Published 7:00 am Thursday, May 12, 2016

Any discussion of federal spending should begin by distinguishing between discretionary and mandatory expenditures.
Appropriations bills concern only discretionary spending, which is under the direct control of Congress and subject to strict budget enforcement rules. Mandatory spending, by contrast, is governed by statute. Sometimes referred to as direct payments, mandatory outlays for entitlement programs are by law not subject to annual appropriations. Under Republican control in Congress, there has been hardly any increase in discretionary spending for important government functions like defense, transportation, disease research, and natural disaster relief in recent years. So why does the national debt continue to mount?

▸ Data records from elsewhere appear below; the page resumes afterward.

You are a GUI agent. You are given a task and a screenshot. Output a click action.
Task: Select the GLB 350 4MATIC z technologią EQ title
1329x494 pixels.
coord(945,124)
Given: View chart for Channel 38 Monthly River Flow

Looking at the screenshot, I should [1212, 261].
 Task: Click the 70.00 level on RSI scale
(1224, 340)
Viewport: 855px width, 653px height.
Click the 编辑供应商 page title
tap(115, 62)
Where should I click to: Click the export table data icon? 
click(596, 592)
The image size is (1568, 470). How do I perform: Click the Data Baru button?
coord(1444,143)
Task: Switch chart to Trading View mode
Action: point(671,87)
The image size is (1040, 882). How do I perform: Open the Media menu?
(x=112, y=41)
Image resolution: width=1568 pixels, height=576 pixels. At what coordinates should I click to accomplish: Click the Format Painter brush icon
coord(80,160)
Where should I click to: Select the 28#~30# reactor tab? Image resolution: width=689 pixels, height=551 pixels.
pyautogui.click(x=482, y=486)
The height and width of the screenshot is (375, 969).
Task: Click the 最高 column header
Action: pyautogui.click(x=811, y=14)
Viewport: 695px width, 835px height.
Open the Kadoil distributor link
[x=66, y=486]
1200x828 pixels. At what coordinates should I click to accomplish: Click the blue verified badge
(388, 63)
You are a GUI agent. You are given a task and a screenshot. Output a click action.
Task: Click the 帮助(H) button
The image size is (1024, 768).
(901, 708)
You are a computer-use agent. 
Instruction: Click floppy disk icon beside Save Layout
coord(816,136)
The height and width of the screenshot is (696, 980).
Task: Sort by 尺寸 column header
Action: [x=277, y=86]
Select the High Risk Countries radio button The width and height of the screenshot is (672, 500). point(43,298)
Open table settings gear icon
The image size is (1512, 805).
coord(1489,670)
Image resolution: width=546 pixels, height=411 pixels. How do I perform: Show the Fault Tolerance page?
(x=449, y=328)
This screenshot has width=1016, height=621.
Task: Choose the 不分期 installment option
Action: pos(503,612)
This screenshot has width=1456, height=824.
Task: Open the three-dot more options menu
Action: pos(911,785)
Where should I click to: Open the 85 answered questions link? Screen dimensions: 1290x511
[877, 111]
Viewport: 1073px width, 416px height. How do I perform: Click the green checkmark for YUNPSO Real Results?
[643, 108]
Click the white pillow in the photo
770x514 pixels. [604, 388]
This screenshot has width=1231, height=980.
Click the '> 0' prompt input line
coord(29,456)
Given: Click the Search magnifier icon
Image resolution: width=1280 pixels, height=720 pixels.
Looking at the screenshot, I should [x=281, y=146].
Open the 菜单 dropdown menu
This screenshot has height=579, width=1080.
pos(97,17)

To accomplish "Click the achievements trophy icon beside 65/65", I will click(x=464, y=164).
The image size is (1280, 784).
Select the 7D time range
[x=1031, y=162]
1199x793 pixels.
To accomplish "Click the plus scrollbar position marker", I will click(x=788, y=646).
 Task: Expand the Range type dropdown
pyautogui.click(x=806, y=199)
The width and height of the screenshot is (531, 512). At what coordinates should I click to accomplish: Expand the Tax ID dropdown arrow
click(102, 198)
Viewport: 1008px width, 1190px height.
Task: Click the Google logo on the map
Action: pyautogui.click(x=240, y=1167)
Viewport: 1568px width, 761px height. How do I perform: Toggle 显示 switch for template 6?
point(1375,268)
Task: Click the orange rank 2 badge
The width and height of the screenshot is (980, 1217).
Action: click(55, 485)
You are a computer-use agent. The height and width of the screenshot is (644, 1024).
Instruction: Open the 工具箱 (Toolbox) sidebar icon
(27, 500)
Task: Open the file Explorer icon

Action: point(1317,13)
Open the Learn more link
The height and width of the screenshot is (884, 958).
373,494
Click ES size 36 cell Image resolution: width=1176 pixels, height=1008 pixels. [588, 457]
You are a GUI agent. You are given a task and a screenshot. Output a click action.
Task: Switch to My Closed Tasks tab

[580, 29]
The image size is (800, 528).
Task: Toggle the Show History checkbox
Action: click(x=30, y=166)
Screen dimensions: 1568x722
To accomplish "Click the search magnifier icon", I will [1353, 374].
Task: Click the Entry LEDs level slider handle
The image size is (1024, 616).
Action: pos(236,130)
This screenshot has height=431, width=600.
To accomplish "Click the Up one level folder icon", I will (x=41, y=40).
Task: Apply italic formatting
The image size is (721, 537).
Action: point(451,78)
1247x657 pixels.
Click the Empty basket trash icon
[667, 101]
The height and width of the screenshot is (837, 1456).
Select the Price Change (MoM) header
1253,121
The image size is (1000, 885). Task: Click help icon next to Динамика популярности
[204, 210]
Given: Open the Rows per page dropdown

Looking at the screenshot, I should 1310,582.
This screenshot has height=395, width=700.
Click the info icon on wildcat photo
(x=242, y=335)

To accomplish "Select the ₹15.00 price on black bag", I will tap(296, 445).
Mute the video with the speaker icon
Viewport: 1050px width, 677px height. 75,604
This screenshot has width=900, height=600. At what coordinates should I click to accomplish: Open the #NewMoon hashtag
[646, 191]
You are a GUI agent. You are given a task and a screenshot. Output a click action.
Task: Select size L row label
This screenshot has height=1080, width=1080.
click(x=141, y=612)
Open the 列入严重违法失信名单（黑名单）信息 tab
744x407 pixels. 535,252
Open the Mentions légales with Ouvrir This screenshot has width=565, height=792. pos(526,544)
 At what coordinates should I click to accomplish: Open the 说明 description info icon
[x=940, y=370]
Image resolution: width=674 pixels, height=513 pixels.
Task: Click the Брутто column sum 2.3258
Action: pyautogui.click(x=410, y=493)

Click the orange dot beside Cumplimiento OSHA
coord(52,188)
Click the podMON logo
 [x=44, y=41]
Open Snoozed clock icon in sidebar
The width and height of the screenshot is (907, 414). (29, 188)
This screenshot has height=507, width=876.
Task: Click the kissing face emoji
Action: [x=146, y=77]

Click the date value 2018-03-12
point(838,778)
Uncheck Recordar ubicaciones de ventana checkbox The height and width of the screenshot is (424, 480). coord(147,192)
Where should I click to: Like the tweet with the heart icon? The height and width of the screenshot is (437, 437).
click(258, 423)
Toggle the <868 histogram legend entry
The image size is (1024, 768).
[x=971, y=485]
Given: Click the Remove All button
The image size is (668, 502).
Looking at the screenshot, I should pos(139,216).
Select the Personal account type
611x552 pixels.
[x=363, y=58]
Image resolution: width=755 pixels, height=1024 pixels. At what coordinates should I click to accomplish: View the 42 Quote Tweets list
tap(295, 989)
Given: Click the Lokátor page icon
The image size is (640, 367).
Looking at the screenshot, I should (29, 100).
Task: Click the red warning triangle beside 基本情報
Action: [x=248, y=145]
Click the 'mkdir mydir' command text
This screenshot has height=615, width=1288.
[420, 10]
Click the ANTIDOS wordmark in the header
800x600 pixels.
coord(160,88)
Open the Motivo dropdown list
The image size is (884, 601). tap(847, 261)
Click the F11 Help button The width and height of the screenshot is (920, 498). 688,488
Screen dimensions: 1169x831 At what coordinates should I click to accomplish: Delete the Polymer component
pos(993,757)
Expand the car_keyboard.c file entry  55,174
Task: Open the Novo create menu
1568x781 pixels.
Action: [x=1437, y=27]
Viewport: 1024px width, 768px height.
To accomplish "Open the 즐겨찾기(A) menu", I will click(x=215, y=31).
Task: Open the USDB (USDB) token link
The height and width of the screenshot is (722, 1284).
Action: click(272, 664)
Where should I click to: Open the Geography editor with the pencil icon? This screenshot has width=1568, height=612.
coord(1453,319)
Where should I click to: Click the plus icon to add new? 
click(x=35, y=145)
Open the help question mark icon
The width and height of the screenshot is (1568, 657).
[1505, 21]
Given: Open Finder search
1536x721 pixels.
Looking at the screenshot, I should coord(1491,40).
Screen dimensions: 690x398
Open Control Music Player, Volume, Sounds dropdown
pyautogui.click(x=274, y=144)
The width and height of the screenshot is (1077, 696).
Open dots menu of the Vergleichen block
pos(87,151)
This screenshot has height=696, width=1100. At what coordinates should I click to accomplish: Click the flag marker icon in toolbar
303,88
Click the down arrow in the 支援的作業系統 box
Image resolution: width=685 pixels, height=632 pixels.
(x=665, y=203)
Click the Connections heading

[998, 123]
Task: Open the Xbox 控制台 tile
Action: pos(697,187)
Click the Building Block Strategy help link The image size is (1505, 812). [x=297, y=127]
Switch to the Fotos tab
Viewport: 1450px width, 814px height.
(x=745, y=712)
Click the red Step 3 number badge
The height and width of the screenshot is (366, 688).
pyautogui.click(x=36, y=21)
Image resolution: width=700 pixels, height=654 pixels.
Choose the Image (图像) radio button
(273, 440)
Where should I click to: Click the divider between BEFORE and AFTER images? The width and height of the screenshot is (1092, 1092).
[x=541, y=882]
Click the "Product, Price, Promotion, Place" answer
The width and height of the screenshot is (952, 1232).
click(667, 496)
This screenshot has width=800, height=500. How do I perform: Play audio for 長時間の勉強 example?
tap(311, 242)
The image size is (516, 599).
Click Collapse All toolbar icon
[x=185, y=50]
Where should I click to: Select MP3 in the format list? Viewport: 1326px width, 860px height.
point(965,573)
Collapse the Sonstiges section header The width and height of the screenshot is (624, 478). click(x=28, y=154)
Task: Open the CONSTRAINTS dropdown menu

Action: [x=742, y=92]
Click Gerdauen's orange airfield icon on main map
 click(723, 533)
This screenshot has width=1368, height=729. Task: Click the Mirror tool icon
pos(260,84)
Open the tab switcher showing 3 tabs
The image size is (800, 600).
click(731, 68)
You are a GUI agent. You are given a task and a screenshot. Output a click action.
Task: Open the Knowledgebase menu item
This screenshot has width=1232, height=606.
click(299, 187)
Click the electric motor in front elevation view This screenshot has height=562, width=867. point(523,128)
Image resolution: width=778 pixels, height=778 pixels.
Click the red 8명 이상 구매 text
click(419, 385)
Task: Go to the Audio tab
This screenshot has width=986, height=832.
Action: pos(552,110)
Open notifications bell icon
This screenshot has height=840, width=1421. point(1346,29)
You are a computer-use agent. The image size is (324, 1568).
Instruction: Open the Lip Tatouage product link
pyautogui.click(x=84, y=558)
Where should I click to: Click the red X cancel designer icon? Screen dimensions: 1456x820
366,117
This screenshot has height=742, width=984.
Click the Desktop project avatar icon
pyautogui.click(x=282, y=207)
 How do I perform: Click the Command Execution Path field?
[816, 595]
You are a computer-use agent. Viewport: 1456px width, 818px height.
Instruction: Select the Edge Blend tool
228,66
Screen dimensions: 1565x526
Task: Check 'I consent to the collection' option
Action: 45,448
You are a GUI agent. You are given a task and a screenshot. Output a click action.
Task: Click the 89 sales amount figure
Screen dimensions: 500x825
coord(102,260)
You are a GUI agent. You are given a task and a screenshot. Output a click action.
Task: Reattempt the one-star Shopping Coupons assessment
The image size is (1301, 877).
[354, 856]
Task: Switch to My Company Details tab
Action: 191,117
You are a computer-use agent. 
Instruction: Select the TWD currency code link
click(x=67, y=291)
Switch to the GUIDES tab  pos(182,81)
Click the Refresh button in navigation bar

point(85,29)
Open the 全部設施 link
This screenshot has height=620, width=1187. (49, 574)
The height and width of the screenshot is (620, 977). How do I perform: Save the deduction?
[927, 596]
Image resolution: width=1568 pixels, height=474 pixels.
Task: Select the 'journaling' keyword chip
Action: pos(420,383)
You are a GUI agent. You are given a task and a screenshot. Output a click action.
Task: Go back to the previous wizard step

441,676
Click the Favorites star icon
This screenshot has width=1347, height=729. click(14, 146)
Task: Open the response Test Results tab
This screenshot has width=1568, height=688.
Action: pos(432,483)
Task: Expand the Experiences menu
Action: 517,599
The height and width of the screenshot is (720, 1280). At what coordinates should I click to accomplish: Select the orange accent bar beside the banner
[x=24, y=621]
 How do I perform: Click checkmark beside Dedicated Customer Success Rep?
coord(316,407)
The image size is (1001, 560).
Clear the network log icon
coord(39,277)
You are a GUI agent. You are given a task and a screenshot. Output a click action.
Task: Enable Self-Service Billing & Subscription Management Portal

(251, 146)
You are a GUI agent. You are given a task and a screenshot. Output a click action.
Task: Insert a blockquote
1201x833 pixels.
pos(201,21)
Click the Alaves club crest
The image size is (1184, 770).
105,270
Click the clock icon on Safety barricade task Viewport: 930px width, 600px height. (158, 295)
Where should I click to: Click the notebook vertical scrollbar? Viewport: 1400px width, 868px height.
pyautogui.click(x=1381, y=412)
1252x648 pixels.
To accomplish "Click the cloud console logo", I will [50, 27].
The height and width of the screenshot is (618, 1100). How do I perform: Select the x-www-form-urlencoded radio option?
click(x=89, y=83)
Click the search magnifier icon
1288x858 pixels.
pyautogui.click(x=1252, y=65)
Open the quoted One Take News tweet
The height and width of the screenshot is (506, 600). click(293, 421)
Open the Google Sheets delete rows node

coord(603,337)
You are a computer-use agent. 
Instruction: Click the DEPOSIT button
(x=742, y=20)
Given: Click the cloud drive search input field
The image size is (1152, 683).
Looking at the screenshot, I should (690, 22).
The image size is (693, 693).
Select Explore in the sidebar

The problem lies in the rapid rise of mandatory spending, which comprises approximately two-thirds of the federal budget. Of the $3.9 trillion in federal expenditures for 2016, $2.5 trillion was in nondiscretionary spending. This includes outlays for the three largest entitlement programs – Social Security, Medicare, and Medicaid. The $19 trillion federal debt is increasing because these vital programs are growing faster than the economy.
Ensuring the Long-Term Viability of Social Security, Medicare
Allowing mandatory spending to continue on autopilot threatens to burden future generations with unsustainable debt, in part, because it diminishes the role the Founding Fathers intended Congress to play in controlling the budget. Fifty years ago, discretionary spending approved by Congress in annual appropriations bills made up the vast majority of the budget. By 2026, it could comprise a mere 23 percent, with the rest devoted to mandatory spending and paying interest on the federal debt.
In order to slow this rate of growth, Congress will have to pass new legislation that addresses mandatory spending, and the President will have to sign it into law.
During his time in office, the President has demanded more and more tax revenue to address the deficit rather than supporting structural spending reforms. The comprehensive, bipartisan recommendations from the Bowles-Simpson commission appointed by the President were all but ignored.
The goal of entitlement reform is not to threaten benefits but rather to preserve them, by enacting sensible changes to ensure their future viability.
An Open, Disciplined Approach to Appropriations
Since winning the majority in 2014, Senate Republicans have taken the annual appropriations process seriously. This year’s appropriations measures keep discretionary spending in check, adhering to spending caps set by the 2015 bipartisan budget agreement. The bills include less spending than the President’s 2017 budget and even less than the discretionary budgets of previous years. For example, funding for the Environmental Protection Agency and the Internal Revenue Service is the lowest it has been in years. The Congressional Budget Office has projected that discretionary spending will rise only at the rate of inflation over the next decade. The appropriations process is difficult in a divided government, where Congress has to reach agreements that the President will sign. The last time both houses of Congress were able to pass all appropriations bills individually was 1994.
But encouraging progress has already been made this year. Several appropriations bills have been reported out of committee, and one is currently being debated on the Senate floor. By passing spending measures in manageable increments, lawmakers have time for debate and amendments to ensure taxpayer dollars are used appropriately and efficiently.
This approach is much more open and disciplined than passing large funding packages through omnibus measures or continuing resolutions.
These deliberations and the tough decisions they entail are a crucial starting point for fixing the debt, and I hope we can build on this momentum. Our financial future depends on it.